Treatment of oligospermia is aimed at eliminating its cause. For example, varicocele may require surgery. If the cause of oligospermia is infection, then a course of antibiotics is necessary. If the cause is hormonal imbalance, hormonal therapy may be required.

In addition, additional methods such as lifestyle changes, including healthy eating, exercise, stress reduction, and certain supplements and medications that can help improve sperm quality, can be used to improve sperm quality and improve your chances of conceiving.

Overall, oligospermia is a serious condition that requires diagnosis and treatment. If you suspect oligospermia, you should consult an andrologist to conduct an examination and determine the appropriate treatment.



Oligospermia is a condition in which the quantity of sperm is reduced and the quality deteriorates. A person cannot have offspring, despite sexual activity. Normally, the number of sperm reaches 50–500 million in one ml of seminal fluid. A man must have such indicators for successful conception.



Oligospermia is a disease in which the isolated material for analysis contains insufficient sperm. During the formation of seminal fluid in the testicles of men, sperm lose motility and fertility due to the formation of flagella. When the disease occurs, the sperm count decreases, which negatively affects reproduction.

Oligospermic is a disease when there are less than 20 million sperm cells in 1 ml of semen. Such sperm do not have normal motility. In addition, the resulting liquid may contain diseased cells. This type of violation of the fertilizing function of sperm is detected during fruitless attempts to conceive.

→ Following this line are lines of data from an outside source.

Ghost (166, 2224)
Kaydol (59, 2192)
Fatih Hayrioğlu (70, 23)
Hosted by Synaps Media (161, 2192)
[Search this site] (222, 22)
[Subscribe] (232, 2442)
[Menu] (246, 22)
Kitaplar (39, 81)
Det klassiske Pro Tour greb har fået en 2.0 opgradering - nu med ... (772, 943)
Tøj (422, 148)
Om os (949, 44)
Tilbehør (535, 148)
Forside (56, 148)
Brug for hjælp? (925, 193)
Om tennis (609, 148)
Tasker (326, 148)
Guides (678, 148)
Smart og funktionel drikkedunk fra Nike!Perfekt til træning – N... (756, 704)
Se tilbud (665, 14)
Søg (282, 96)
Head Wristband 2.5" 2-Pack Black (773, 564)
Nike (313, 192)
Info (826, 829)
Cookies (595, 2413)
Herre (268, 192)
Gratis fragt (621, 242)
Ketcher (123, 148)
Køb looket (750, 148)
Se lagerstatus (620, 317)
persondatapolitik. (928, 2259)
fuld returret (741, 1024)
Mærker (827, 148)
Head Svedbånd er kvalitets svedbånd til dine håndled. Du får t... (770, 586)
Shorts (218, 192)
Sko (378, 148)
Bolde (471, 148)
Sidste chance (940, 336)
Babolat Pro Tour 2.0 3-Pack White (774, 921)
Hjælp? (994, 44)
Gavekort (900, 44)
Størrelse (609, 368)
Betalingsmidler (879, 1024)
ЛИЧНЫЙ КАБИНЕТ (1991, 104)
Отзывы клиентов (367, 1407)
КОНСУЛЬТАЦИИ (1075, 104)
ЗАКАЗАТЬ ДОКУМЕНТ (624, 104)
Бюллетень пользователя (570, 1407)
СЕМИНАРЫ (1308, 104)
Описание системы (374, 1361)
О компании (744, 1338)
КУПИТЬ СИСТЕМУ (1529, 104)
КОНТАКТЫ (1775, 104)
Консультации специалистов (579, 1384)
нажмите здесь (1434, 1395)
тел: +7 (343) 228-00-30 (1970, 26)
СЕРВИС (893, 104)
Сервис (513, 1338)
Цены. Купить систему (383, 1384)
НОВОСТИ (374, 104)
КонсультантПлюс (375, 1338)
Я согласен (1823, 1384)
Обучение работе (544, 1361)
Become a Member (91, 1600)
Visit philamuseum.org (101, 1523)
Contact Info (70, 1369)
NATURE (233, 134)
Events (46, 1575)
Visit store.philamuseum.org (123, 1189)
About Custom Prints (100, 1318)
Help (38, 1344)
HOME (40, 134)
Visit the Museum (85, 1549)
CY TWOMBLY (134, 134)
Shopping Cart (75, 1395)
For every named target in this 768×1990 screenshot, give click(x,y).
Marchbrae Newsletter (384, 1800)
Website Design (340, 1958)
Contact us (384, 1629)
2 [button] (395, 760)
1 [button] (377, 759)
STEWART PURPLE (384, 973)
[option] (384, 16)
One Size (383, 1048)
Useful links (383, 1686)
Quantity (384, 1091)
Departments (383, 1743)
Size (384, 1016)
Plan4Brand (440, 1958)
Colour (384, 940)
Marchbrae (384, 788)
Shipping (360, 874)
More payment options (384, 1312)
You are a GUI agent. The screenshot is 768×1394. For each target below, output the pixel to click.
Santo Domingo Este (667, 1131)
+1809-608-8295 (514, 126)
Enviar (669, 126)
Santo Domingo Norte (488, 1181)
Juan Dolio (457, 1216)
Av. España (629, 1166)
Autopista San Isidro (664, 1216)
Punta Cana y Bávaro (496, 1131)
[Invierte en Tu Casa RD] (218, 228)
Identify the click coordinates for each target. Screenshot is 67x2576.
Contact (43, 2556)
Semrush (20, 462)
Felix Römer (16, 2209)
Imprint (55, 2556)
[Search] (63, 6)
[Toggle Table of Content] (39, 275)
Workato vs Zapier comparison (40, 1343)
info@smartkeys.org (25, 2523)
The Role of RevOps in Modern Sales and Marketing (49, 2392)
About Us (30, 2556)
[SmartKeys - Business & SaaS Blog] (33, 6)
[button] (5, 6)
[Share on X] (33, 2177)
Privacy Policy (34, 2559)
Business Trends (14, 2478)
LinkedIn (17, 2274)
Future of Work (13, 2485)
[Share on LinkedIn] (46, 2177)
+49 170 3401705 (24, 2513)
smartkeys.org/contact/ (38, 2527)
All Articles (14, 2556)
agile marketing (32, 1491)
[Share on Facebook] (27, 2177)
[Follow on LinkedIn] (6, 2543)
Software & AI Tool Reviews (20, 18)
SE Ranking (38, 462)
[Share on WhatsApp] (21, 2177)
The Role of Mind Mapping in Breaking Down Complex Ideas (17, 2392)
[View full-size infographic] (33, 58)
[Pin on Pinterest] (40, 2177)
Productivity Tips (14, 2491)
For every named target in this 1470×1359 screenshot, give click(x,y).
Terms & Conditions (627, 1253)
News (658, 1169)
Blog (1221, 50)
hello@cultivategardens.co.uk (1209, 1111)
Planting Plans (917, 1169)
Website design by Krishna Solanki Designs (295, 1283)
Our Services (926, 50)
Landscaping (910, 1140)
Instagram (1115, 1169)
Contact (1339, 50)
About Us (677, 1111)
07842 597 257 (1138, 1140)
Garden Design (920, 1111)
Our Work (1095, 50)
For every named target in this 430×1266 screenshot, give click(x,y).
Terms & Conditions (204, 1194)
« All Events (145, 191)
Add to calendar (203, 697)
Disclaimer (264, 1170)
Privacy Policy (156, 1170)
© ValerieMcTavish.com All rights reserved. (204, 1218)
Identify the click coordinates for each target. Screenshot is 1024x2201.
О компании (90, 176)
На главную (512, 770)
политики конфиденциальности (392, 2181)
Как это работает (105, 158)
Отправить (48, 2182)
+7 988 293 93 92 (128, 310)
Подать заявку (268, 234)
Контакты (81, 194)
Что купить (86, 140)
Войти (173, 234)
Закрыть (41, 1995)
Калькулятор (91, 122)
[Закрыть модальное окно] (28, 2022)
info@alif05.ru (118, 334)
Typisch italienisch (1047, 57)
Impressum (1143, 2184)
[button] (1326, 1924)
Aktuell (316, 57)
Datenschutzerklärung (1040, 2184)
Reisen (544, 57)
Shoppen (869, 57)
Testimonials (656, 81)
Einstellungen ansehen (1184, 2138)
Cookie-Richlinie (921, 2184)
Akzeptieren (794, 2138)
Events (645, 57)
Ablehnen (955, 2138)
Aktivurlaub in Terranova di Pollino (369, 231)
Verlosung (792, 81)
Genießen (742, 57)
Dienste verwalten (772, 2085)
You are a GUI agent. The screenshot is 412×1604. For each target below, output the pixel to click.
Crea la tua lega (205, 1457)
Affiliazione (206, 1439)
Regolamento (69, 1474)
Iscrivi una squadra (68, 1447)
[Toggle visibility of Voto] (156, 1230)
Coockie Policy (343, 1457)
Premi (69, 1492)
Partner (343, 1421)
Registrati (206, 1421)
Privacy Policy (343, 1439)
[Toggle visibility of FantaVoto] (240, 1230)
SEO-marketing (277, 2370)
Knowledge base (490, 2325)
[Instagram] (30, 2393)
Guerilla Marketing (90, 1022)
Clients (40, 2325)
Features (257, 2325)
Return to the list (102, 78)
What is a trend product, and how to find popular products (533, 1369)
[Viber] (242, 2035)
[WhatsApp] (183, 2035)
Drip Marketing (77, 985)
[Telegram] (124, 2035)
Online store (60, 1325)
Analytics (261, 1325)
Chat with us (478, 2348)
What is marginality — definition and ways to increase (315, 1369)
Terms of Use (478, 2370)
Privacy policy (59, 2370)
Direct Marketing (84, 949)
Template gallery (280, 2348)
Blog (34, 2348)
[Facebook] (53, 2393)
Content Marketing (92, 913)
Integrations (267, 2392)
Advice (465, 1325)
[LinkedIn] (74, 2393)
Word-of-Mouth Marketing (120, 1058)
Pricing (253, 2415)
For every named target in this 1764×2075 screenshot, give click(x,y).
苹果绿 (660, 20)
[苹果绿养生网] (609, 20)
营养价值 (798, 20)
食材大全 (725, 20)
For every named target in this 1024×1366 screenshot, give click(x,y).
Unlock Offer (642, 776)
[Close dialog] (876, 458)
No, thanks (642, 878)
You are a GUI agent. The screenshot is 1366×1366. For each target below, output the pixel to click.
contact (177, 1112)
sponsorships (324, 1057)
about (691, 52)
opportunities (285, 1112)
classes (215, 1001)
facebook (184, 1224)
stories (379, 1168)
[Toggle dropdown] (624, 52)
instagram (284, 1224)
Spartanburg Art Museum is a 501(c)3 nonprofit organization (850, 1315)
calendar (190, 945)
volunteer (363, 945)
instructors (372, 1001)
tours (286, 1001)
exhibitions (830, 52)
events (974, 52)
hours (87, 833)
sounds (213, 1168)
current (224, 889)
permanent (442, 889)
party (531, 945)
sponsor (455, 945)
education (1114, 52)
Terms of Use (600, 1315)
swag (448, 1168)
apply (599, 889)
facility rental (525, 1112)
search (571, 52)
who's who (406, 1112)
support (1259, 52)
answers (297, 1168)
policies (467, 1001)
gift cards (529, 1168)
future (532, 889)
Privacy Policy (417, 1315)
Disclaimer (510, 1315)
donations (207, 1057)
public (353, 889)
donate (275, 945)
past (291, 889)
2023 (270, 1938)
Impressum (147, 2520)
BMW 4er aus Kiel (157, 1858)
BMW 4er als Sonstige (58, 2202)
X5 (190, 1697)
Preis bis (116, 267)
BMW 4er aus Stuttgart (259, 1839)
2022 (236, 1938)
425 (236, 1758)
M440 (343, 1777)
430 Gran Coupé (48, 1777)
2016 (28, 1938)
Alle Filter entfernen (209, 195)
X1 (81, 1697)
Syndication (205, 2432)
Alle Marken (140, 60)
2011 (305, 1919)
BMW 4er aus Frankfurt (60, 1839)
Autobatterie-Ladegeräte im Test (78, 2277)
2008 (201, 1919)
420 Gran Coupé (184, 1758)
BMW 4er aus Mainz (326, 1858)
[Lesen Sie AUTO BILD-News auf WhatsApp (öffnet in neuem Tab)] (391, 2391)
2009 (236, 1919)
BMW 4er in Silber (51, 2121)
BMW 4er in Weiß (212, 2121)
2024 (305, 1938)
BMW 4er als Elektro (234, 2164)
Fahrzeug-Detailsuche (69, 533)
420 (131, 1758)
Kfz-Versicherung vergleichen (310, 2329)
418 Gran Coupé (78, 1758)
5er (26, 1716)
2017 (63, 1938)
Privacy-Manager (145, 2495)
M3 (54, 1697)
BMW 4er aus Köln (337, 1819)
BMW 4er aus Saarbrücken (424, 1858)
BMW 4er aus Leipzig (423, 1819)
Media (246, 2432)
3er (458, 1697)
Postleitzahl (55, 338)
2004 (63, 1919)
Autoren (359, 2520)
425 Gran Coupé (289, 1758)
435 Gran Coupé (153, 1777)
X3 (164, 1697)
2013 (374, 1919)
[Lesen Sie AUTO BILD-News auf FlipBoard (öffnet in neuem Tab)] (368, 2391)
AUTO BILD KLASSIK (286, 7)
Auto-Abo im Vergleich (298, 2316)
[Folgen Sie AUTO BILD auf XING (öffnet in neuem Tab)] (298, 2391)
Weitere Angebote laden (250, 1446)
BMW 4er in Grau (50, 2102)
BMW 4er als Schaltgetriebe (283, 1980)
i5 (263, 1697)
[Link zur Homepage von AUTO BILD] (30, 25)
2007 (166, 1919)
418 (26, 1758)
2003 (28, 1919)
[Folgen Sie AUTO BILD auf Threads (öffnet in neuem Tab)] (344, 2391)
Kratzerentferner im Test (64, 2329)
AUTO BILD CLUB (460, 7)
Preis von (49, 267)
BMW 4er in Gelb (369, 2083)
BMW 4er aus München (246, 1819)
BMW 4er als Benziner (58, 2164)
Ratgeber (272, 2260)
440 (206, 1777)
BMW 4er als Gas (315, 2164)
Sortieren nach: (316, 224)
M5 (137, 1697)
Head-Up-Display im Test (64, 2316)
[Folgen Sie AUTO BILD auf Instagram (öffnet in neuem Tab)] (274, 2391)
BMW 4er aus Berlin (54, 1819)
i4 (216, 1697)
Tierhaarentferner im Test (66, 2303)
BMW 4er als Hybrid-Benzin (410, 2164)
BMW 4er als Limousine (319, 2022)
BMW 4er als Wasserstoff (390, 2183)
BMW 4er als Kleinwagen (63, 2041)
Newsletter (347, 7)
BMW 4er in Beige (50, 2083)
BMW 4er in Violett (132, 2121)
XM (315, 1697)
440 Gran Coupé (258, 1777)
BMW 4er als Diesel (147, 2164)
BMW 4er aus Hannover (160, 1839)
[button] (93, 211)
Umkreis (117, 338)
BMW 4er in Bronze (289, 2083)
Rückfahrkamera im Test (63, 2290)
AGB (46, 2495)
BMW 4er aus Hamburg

There are several reasons for a decrease in sperm volume:

- Age-related erectile dysfunction is the main cause of the development and complications of the oligospermic condition. An altered structure of the seed due to a decrease in the level of fertile microorgans is observed in relatively young individuals over 35 years of age; - Ischemic lesions of the testicles; - Prostatic problems; - Hemostasis disorders, traumatic cases; - Disturbances in the functioning of internal organs and systems of the body; - Oncological tumors in the groin; - Rarely, an oligospermic condition may appear against the background of an allergic reaction or due to hormonal imbalance, but in this case we are talking about violations of the auxiliary reproductive functions of the body, which occur rarely. Often, diseases are discovered by chance when examining a man or when determining the causes of problems with a partner’s ability to conceive a child.

One of the manifestations of the oligospermic form of infertility is an increase in the acidity of the sperm fluid in pH. There is an increase in pH to 8, and also an increased content of glycogen, cholesterol and sialic acid. Some softening of the sperm structure occurs and their osmotic index increases. An increased content of nitrogenous compounds leads to the appearance of a icteric tint in the liquid substance - an anomaly characteristic of sperm obtained from older men.

In different cases, the number of motile sperm is reduced to 5%, that is, there is a complete absence of motile individuals. However, at the beginning of this value, patients are diagnosed with asthenospermia - an inappropriate indicator for conceiving a child.